母に教えられた病院に向かうために駅前でタクシーを拾った。父が搬送された病院は古明総合病院だ。車ならここから10分とかからない。
タクシーの中でただ混乱していた。
どうして父が古明総合病院に運ばれるのだろう。父の会社は自宅の隣の市にある。そこなら大きな病院がいくつかある。仕事中であれば古明橋の病院に運ばれるなんてまず有り得ない。父が私の会社の近くにいなければ……。
タクシーが病院に向かう途中で停まったパトカーとすれ違った。数名の警察官が交通規制を行い、道路にはフロントが無残に破壊され電柱にめり込んでいる軽自動車があった。電柱は傾いている気がしなくもない。一目で大きな事故だとわかる。
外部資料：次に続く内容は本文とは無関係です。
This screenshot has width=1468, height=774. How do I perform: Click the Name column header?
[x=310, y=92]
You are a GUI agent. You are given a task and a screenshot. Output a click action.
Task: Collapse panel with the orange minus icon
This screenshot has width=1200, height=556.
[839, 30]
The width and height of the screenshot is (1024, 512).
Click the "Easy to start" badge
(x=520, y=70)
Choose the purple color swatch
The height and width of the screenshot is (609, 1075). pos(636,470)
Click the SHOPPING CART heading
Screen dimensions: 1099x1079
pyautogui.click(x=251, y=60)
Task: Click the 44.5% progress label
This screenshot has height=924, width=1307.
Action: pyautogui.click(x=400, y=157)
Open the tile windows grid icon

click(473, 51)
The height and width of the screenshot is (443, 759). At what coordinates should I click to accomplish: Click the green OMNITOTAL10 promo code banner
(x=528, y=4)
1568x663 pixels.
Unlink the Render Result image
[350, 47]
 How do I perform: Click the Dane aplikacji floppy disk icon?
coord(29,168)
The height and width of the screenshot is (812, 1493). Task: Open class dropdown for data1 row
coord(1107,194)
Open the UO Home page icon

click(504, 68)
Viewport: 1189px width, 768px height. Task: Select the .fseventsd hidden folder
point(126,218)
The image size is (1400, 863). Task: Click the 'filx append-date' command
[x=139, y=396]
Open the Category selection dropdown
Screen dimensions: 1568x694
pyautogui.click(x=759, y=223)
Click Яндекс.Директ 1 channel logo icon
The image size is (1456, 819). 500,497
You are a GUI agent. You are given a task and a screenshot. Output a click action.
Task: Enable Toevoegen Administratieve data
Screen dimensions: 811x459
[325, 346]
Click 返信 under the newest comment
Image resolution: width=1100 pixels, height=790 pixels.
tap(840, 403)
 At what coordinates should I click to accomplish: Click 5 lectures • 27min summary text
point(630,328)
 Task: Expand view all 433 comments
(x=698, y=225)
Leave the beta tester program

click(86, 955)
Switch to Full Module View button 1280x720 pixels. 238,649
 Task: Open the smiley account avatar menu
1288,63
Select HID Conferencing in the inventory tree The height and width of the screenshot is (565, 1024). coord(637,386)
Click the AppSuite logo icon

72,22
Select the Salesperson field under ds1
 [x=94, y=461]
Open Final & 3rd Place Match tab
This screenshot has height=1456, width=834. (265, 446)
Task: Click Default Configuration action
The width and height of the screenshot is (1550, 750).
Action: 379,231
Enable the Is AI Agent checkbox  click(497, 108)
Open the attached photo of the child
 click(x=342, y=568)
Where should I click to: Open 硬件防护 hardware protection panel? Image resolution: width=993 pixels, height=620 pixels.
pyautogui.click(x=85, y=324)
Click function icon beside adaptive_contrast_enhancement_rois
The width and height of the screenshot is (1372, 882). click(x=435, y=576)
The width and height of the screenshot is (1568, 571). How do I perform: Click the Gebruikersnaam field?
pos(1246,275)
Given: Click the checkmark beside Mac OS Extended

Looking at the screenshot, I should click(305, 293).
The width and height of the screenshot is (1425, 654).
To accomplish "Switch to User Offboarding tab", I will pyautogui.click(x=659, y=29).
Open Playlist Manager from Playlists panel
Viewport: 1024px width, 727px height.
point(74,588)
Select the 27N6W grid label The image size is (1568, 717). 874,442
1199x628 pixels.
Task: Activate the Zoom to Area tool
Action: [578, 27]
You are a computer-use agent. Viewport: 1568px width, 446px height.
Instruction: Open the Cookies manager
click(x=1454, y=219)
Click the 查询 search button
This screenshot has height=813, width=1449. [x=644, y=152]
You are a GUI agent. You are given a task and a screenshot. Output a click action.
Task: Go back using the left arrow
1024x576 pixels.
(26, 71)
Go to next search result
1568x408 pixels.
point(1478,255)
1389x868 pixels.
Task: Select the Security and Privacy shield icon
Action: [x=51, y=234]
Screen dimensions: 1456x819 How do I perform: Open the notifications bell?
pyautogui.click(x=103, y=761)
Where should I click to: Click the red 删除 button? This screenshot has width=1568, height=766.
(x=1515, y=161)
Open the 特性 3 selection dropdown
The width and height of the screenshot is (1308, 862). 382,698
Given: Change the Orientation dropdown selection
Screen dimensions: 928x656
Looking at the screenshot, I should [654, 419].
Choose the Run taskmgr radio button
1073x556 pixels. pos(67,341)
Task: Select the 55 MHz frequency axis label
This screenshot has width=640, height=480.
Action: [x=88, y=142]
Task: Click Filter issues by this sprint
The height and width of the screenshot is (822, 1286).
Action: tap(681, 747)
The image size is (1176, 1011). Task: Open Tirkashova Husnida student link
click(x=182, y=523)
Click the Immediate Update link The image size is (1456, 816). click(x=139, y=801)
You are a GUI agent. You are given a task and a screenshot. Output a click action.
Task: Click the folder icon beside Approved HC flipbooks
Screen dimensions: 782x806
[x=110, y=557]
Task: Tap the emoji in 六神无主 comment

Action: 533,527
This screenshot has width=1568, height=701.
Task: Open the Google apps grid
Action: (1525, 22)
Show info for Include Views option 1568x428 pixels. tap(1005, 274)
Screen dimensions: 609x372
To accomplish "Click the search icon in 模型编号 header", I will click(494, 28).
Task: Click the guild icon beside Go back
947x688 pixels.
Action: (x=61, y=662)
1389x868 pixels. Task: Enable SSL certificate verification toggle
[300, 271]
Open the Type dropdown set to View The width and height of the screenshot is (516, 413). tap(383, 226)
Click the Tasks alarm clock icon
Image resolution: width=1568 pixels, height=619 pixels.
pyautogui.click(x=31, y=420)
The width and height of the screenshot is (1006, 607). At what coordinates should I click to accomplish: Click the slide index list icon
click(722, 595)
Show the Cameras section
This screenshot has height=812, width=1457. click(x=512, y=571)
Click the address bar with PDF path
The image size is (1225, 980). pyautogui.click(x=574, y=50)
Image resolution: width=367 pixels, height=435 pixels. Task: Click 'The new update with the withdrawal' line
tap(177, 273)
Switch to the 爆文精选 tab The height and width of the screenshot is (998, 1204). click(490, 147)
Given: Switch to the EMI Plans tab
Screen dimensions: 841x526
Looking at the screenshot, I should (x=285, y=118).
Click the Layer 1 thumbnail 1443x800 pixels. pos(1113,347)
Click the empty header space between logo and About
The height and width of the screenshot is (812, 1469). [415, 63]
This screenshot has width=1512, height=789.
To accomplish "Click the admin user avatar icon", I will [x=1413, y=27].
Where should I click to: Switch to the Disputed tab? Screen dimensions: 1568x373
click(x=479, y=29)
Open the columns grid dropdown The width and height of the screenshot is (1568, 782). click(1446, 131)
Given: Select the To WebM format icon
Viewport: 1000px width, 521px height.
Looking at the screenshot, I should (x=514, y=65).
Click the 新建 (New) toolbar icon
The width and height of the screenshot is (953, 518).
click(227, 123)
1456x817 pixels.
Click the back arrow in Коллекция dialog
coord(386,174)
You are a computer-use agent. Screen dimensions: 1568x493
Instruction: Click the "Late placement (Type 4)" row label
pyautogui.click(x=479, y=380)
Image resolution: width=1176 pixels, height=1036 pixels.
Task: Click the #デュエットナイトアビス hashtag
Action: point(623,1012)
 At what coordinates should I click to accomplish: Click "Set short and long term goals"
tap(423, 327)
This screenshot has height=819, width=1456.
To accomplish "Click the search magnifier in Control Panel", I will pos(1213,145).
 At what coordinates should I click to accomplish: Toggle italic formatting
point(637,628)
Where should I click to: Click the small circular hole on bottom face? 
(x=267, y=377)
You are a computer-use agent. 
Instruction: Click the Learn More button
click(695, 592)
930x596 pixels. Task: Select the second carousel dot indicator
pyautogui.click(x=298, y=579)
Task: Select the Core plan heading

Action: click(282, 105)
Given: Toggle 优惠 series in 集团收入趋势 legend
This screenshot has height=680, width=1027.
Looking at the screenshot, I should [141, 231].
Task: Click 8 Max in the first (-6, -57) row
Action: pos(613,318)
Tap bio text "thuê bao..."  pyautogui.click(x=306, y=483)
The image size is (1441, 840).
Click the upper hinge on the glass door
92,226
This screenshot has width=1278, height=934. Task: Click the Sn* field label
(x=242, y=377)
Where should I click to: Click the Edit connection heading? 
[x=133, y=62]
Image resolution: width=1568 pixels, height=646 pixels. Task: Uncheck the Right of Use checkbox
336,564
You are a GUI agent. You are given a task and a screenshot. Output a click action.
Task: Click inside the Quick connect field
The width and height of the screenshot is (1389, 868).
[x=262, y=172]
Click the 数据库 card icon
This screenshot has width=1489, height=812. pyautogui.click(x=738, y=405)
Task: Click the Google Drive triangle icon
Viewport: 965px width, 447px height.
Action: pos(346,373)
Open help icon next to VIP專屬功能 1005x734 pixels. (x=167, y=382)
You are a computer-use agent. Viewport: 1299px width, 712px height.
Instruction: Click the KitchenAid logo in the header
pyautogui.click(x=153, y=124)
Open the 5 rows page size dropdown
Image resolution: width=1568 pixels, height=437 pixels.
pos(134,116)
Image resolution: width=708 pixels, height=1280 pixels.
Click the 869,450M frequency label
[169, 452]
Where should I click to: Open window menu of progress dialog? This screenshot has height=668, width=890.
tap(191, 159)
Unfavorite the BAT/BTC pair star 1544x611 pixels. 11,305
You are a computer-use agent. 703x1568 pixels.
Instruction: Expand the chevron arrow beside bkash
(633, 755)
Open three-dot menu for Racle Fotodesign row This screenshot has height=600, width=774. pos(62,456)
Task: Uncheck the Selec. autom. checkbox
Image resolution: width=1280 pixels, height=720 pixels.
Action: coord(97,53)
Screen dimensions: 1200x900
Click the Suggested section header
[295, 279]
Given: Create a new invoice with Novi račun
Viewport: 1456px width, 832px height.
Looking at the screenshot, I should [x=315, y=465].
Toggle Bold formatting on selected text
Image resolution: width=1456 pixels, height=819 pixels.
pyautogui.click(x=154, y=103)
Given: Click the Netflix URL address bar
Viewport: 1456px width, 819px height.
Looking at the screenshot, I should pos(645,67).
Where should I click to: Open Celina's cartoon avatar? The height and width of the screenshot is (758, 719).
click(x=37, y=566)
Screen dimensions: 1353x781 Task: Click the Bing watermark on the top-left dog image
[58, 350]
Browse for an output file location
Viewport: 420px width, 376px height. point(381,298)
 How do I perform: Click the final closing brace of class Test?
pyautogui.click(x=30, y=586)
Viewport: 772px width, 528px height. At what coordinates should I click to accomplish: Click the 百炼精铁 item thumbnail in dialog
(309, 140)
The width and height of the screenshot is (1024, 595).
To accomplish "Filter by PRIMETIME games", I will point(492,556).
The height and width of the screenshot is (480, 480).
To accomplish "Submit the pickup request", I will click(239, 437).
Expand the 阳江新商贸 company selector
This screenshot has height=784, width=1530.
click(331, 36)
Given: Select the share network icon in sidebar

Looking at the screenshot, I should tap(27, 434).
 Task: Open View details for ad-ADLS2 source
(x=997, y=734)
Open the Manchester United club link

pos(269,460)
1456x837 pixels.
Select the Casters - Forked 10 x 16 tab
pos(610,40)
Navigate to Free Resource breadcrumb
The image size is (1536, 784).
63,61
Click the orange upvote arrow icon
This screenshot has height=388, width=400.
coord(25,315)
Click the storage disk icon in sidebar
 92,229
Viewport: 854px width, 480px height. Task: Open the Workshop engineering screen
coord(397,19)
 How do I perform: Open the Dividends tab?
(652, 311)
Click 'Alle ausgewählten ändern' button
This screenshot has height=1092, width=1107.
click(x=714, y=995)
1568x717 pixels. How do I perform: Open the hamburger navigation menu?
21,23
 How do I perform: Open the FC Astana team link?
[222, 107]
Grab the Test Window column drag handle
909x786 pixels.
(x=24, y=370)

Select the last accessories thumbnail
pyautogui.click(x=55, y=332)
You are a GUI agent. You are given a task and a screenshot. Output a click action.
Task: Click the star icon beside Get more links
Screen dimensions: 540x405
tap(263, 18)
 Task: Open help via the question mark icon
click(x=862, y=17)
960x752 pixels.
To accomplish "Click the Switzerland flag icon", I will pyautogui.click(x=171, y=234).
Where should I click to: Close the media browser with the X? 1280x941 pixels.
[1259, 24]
その光景に胸騒ぎを覚える。この事故現場は早峰フーズから歩いて数分の距離だった。
病院に到着したことを母に連絡すると入り口まで迎えに来てくれた。
「どういうこと? 何があったの?」
病室まで案内されながら母に詰め寄った。
「お父さん、横断歩道を渡るときに信号無視してきた車に撥ねられたそうなの……」
「え!?」
衝撃的な説明に一気に怒りが湧きあがる。
「まさかひき逃げ?」
「ううん、車の運転手もお父さんを撥ねて電柱に衝突して……。その人は別の病院に行ったから状態はわからないんだけど、警察の方の話によると携帯を見ながら運転してたんじゃないかって」
「なにそれ……」
運転中に携帯を操作して人にぶつかるなんて呆れてしまう。
やはり来る前にタクシーの中から見た場所が事故現場だった。
「それでお父さんは?」
「ここよ」
母が指した病室に入ると、既に処置は終わっているのかベッドの上で父は眠っていた。個室の真っ白な部屋の中央で体にチューブを付けられた父は顔にもガーゼが当てられている。